Discrete Event, Continuous Time RNNs

TL;DR

This work investigates how to process event sequences with continuous timestamps by introducing a continuous-time GRU (CT-GRU) that allocates memory across multiple fixed time scales. Despite the added temporal structure and interpretability of the CT-GRU, experiments across eleven datasets show performance essentially identical to a standard GRU with Delta t inputs, indicating robustness of GRU/LSTM approaches to time in practice. The study highlights that explicit time-scale dynamics do not confer a clear advantage on these tasks, though the CT-GRU provides valuable insights into how memory might be organized across time. The results emphasize the value of inductive biases in time-aware architectures and offer guidance for future exploration of multiscale temporal representations.

Abstract

We investigate recurrent neural network architectures for event-sequence processing. Event sequences, characterized by discrete observations stamped with continuous-valued times of occurrence, are challenging due to the potentially wide dynamic range of relevant time scales as well as interactions between time scales. We describe four forms of inductive bias that should benefit architectures for event sequences: temporal locality, position and scale homogeneity, and scale interdependence.
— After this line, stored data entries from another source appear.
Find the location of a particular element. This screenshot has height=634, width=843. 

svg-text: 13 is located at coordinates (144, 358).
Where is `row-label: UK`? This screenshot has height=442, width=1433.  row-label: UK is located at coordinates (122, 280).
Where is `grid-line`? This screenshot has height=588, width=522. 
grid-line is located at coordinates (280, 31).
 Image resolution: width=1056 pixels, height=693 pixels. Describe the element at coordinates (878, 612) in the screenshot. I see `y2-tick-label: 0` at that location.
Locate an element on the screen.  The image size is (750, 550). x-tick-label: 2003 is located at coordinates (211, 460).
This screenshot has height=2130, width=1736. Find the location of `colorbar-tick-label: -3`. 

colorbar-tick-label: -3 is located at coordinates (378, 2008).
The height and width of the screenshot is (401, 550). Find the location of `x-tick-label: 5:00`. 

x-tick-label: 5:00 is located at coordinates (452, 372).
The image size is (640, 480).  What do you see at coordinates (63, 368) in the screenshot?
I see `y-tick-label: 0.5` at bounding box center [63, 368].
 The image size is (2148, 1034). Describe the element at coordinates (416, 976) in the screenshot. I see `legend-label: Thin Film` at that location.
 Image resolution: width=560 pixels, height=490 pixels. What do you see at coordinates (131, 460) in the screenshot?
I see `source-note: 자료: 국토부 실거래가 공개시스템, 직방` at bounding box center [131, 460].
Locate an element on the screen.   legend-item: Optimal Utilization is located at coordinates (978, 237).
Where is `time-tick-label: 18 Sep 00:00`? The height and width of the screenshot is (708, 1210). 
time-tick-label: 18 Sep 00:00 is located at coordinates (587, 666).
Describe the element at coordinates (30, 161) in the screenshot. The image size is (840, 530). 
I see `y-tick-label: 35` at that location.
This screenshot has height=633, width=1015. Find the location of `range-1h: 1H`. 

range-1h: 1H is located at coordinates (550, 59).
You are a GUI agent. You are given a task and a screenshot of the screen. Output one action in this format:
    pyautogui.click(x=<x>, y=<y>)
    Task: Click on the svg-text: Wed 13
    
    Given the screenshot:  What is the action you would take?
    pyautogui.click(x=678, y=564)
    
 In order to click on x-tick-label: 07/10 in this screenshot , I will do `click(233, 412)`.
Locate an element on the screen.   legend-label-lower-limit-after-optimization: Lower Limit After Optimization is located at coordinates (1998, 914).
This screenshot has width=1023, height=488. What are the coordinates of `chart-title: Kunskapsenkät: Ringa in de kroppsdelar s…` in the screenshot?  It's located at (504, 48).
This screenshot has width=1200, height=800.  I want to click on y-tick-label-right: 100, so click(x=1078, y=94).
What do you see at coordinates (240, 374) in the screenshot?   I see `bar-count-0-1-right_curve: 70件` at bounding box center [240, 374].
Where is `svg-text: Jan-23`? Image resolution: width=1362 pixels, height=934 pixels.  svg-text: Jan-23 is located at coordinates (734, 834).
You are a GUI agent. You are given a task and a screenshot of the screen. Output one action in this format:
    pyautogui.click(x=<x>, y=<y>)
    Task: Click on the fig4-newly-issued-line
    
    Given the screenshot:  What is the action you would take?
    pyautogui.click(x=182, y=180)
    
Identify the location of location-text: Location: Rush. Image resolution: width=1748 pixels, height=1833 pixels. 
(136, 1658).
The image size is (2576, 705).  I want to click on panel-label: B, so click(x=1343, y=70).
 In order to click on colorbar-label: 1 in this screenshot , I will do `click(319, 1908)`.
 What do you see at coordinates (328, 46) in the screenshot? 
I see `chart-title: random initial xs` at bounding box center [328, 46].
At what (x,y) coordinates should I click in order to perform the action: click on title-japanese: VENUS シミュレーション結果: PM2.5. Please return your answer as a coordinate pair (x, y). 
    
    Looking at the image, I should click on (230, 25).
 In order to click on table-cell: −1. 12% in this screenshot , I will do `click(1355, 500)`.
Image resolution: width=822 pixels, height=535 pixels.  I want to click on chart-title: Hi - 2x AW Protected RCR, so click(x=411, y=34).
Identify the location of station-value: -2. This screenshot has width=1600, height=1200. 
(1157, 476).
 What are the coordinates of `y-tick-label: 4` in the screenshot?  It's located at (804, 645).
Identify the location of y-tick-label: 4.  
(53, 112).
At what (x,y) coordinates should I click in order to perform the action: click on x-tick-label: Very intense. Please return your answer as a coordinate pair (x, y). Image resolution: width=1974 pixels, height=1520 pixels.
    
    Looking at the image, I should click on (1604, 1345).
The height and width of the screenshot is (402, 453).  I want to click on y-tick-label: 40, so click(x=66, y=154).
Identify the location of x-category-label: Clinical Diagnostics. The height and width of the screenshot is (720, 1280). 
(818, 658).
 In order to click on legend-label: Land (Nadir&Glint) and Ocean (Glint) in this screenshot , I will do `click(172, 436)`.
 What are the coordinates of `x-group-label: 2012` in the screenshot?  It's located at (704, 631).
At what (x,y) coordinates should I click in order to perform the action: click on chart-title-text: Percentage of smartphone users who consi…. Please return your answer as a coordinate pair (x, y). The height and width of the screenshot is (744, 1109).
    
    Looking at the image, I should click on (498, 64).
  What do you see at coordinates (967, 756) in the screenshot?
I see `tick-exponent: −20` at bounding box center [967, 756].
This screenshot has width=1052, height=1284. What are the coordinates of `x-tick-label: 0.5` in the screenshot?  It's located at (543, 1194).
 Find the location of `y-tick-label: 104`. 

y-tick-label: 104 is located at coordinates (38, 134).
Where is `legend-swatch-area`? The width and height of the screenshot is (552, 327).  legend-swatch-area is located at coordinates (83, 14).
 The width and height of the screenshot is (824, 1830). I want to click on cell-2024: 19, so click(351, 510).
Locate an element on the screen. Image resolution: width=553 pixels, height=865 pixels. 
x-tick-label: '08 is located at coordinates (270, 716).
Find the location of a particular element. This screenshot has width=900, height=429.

We extend the popular gated recurrent unit (GRU) architecture to incorporate these biases via intrinsic temporal dynamics, obtaining a continuous-time GRU. The CT-GRU arises by interpreting the gates of a GRU as selecting a time scale of memory, and the CT-GRU generalizes the GRU by incorporating multiple time scales of memory and performing context-dependent selection of time scales for information storage and retrieval. Event time-stamps drive decay dynamics of the CT-GRU, whereas they serve as generic additional inputs to the GRU. Despite the very different manner in which the two models consider time, their performance on eleven data sets we examined is essentially identical. Our surprising results point both to the robustness of GRU and LSTM architectures for handling continuous time, and to the potency of incorporating continuous dynamics into neural architectures.

Figures (5)

• Figure 1: A schematic of the GRU (left) and CT-GRU (right). Color coding of the elements matches the background color used in the tables presenting activation dynamics. For the CT-GRU, the large rectangle with segments represents a multiscale hidden representation. The intrinsic decay temporal decay of this representation, as well as the recurrent self-connections, is not depicted in the schematic.
• Figure 2: (a) Half life for a range of time scales: true value (dashed black line) and mixture approximation (blue line). (b) Decay curves for time scales $\tau \in [10, 100]$ (solid lines) and the mixture approximation (dashed lines).
• Figure 3: Working memory task: (a) CT-GRU (blue) and GRU (orange) response to probe on sequences like $\{\text{\sffamily \scshape l}/0, \text{\sffamily x}/0, \ldots, \text{\sffamily x}/t \}$ for a range of $t$. (b) Storage timescales, $\log_{10}({\bm{\tau}}_k^{ S} )$, and event-detection weights, ${\bm{W}}^{ Q}$. The CT-GRU modulates storage time scale of symbol based on the context.
• Figure 4: Event sequences for (a) Cluster, (b) Hawkes process, and (c) Reddit. Time is on horizontal axis. Color denotes event label; in (a), irrelevant labels are rendered as dashed black lines.
• Figure 5: Comparison of GRU, CT-GRU, and variants. Data sets (a)-(i) consist of at least 10k training and test examples and thus a single train/test split is adequate for evaluation. Smaller data set (j) is tested via 8-fold cross validation. Solid black lines represent a reference baseline performance level, and dashed lines indicate optimal performance (where known).